# Protein and Genetic Engineering

### P1 - Working with poses

#### Introduction

When working with protein structures, it is essential to access the structural data straightforwardly. This information includes data about the protein's composition, topology, coordinates, etc. With visualization, which helps to gain information about the protein's structure spatial organization, programs can carry out many valuable calculations to further our understanding of the macromolecular system and its functions.
[PyRosetta](http://www.pyrosetta.org/) is a library that allows to model and design of macromolecular structures. It is written in Python and is based on a more extensive program called [Rosetta](https://www.rosettacommons.org/). Here, we review some basic concepts to learn how to access and manipulate protein's structural data using this library.

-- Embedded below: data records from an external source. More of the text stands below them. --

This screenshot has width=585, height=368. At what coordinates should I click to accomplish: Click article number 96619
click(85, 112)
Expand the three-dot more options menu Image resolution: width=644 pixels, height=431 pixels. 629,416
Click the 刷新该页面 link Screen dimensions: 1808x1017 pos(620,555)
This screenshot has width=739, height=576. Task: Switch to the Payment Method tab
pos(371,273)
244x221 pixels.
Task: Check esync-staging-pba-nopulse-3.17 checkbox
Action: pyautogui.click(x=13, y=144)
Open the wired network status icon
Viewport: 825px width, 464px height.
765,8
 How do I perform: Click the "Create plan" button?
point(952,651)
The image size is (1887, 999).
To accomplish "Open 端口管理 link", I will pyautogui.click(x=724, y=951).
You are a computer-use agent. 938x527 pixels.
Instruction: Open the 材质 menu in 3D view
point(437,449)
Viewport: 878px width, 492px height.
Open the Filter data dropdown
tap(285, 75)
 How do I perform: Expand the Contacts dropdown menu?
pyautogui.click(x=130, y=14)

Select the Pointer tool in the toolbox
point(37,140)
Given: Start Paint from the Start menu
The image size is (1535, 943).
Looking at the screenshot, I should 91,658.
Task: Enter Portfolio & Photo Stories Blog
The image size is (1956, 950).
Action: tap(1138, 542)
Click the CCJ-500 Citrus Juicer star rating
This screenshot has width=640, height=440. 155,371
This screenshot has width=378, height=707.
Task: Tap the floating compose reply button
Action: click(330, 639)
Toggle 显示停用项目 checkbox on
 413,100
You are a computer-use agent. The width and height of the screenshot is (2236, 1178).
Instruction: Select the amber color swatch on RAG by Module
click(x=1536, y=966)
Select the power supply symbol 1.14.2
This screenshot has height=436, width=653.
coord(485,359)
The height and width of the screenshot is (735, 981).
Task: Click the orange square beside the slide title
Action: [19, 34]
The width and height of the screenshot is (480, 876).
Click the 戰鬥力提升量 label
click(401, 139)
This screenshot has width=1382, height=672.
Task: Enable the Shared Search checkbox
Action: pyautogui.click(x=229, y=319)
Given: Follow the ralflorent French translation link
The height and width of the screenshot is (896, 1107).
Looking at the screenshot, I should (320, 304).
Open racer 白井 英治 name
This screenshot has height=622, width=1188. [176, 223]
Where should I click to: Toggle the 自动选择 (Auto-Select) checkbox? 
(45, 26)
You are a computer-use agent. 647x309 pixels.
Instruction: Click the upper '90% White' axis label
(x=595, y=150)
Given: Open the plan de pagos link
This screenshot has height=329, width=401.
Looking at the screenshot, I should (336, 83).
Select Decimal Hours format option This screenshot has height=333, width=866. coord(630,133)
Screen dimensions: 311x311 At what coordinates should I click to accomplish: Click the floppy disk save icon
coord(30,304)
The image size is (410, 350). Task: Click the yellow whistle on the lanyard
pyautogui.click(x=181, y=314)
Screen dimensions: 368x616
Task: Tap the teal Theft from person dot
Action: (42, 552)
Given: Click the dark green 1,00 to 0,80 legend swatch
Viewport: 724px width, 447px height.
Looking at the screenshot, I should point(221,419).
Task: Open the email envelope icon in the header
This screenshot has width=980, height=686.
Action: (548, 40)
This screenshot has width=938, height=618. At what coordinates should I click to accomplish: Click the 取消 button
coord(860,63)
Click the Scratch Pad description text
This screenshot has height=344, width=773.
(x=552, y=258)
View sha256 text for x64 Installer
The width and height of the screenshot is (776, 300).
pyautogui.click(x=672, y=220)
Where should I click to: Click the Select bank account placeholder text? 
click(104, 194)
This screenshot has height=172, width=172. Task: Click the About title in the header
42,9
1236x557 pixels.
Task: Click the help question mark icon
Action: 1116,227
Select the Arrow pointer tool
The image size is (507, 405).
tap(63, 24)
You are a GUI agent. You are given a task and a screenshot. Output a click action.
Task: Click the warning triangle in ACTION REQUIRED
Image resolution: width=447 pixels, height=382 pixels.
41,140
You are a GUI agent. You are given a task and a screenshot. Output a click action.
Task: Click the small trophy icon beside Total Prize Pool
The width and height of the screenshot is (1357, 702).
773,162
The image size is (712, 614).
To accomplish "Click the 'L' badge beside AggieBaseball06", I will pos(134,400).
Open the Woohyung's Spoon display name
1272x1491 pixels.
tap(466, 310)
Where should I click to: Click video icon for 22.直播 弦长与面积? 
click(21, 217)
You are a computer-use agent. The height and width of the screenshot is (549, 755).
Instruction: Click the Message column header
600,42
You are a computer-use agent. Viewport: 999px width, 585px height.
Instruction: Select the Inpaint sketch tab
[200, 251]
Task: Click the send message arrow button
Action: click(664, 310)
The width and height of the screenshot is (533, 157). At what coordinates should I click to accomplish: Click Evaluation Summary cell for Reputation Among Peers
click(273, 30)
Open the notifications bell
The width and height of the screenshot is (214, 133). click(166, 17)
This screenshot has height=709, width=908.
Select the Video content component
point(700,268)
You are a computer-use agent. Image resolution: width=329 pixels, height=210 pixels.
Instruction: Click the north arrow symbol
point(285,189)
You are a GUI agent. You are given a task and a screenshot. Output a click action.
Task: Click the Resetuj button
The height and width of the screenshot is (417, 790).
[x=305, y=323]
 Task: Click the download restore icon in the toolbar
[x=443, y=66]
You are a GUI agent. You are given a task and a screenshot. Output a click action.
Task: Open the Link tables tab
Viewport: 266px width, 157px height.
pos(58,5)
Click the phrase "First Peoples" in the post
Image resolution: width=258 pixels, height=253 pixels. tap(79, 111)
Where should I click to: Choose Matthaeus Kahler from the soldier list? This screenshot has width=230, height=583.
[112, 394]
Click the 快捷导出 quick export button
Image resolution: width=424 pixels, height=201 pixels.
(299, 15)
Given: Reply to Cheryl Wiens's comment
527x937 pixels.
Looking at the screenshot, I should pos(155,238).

#### Importing and initializing Rosetta

First, we start by importing the library's content in our Jupyter notebook:

In [None]:
from pyrosetta import *
init()

#### Loading a protein structure as a ```Pose``` object

PyRosetta reads PDB files into a ```Pose()``` object. This is a special class with several methods about the protein's structure. We start by initilizing this class using as input a PDB file contained in the input folder:

In [None]:
pose = pose_from_pdb('input/5TJ3.pdb')

Our ```pose``` variable now reference the initialized instance of a PyRosetta's ```Pose()``` class. We can now access several attributes and methods inside this class. We note that a large output text is written upon loading the PDB file into a Pose class object. This output reflects details about the process of parsing the information contained in the PDB file. An important piece of information is the missing atoms in the PDB file, which are directly inferred from each residue's atomic composition. Since an incomplete residue inside the protein is senseless, the library automatically builds coordinates for the missing atoms based on known (and ideal) atom distance geometries for each residue type.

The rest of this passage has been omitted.